Бладхаунд смотрел, как она ложечкой собирает со стенок чашки остатки кофе. Подозвал официантку, расплатился.

— Скажи мне, — сказал он, усадив Машу в машину, — что положено делать, если вдруг во время расследования возникнет нейрокристалл в теле? А точнее, носитель нейрокристалла естественного происхождения.

Маша подняла брови.

— Термин «носитель нейрокристалла» упразднен больше пяти лет назад.

— И все-таки?

Она пожала плечами.

— Это зависит от многого. Экстракция личности запрещена, следовательно, нейрокристалл изымается и отправляется на экспертизу, а память внимательно анализируется. Понимаешь, такого субъекта, как носитель кристалла, не существует, поэтому и лицом, совершившим преступление, он быть не может. Это состав преступления и вещественное доказательство в одном флаконе. Поэтому появление подобного объекта — это отдельное дело, подлежащее расследованию. А почему ты спрашиваешь?

— Я хочу понять, что будет с таким носителем, если он совершит преступление.

— Разберут, проанализируют память чтобы выявить сообщников. Возбудят дело об экстракции и будут искать виновника. Если не найдут — закроют оба дела. Если найдут — посадят за экстракцию, да еще добавят за совершенное носителем.

— Кристалл уничтожат?

— Самое смешное, что нет. Носитель — робот — не считается по нашим законам человеком. Это вещь, и обойдутся с ним как с вещью. Подержат до суда и вернут владельцу. Что ты киваешь? У меня такое ощущение, что тебе что-то известно.

— Не наверняка.

— Предположи.

— Разумовский.

— Что?

— Клинику Бражникова поджег Разумовский.

— Тот самый?

— Да.

Маша долго смотрела на него, потом сказала:

— Ищейка, ты знаешь, о чем говоришь. Ты меня тогда очень выручил с Савицким, и теперь тебе вроде как нет резона шутить… Но откуда ты знаешь?

— Я не выдаю свои источники, — сказал Бладхаунд. — Я дал тебе версию. Проверяйте, у вас больше возможностей, чем у меня.

— Ты никогда ничего не делаешь просто так, — глаза Маши сузились.

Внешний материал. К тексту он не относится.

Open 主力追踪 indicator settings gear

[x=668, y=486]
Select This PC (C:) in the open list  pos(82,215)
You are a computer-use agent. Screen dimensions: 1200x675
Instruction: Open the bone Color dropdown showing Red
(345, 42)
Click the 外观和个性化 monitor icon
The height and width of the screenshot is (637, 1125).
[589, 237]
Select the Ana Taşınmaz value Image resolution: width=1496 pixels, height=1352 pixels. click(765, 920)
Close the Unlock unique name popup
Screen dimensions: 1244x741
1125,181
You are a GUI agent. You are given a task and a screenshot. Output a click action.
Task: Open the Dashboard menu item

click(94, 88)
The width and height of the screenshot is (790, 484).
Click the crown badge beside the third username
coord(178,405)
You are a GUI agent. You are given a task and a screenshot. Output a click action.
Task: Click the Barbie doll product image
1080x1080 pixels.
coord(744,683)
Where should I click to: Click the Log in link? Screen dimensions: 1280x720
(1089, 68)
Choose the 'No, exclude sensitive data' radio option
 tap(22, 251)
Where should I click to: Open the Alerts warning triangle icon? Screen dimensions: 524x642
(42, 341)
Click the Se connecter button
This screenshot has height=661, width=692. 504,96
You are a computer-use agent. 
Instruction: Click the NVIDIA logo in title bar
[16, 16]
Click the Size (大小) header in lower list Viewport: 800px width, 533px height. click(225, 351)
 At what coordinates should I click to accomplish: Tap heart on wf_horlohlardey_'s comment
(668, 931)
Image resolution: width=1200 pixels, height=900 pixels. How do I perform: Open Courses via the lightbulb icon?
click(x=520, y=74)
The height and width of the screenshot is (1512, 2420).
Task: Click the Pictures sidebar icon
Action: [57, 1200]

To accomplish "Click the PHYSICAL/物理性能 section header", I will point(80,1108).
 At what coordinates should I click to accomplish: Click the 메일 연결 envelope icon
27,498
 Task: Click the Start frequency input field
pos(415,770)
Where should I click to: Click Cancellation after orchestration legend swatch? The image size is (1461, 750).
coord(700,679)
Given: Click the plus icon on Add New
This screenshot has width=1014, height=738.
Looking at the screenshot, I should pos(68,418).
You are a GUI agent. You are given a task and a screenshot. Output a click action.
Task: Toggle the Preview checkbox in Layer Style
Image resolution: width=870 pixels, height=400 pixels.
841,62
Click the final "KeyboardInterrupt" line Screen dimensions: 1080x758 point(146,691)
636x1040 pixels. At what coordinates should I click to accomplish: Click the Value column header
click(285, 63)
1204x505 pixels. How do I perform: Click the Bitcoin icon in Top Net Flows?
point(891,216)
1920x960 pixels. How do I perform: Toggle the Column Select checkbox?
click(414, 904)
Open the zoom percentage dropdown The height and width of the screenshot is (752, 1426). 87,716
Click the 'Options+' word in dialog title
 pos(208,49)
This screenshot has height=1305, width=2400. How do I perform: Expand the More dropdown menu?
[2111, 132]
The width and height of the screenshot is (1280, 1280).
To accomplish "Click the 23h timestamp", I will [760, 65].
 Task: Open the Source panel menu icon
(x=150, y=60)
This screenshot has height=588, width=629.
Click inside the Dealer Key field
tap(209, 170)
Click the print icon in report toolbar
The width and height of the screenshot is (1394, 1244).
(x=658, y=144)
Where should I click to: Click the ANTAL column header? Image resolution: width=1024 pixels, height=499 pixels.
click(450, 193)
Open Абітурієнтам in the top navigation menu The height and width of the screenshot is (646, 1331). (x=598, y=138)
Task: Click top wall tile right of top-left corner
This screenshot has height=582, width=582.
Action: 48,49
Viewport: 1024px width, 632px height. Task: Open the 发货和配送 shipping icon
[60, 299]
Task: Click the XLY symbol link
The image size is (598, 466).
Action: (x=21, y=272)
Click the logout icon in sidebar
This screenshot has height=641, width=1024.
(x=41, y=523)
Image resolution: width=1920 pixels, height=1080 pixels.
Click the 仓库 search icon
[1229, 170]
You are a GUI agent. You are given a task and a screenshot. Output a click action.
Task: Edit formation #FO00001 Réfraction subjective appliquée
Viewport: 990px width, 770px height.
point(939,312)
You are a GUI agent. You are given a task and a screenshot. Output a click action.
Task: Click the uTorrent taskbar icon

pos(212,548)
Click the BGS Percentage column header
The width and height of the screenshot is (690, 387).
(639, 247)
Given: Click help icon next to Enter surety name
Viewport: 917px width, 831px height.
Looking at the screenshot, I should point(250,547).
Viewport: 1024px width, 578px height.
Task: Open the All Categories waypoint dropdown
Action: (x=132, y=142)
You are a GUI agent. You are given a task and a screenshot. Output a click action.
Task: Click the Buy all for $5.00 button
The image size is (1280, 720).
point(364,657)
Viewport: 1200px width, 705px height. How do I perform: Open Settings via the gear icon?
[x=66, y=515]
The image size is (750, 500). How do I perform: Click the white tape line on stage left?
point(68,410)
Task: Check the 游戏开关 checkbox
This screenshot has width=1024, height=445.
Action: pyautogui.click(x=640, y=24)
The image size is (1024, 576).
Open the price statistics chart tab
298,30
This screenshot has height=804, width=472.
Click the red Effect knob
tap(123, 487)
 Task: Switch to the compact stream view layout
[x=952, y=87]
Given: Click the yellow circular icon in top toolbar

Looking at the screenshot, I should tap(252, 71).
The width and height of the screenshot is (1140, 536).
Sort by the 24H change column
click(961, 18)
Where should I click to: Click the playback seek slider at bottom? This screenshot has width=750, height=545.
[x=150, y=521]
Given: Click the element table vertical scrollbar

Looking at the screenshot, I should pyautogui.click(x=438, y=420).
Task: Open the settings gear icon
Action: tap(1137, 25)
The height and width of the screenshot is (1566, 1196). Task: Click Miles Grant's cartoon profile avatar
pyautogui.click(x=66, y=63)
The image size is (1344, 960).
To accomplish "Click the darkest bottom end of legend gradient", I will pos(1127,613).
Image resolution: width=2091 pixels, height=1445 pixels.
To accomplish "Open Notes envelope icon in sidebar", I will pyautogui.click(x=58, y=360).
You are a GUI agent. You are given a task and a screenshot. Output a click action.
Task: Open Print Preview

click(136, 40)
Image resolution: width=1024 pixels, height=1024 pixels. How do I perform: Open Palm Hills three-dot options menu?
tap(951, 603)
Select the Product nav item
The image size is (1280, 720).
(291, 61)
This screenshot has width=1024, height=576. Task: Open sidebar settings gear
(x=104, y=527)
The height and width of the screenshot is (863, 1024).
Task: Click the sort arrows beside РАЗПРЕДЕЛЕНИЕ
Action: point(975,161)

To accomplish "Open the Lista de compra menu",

— Кристалл, — сказал Бладхаунд. — Мне нужен кристалл. И огласка.

— Если ты прав, — усмехнулась Маша, — огласка будет.

Маша жила на самой окраине города. При подъезде к кольцевой начались пробки.

— Там авария, — сказала Маша, выглянув в окно. — Похоже, мы надолго застряли.

Она оказалась права. Бладхаунд оценил положение — со всех сторон плотно стоят. Деваться некуда.

Стрелка подбиралась к половине второго. Еще есть шанс успеть к Стогову. Правда, небольшой.

Когда Бладхаунд остановился перед Машиным подъездом, она крепко спала. Он разбудил ее.

— Держи меня в курсе, — попросил он.

Маша кивнула, зевнула, прикрывая рот ладонью, и скрылась за дверью.

Бладхаунд запросил у навигатора адрес Стогова.

Он опоздал на сорок минут. Стогов сам открыл дверь. Стоя на пороге мастерской и сквозь застилающий глаза пот вглядываясь в лицо внезапного посетителя, он выглядел совсем не так, как в гостиной Януша. Щеки покраснели, лицо довольного жизнью сибарита напряжено, крупное тело надежно упаковано в безразмерный белый халат.

— Это ты! — наконец признал он, вытирая руки о полотенце, висящее у стены. — Я уже начал волноваться! У меня тут клиент…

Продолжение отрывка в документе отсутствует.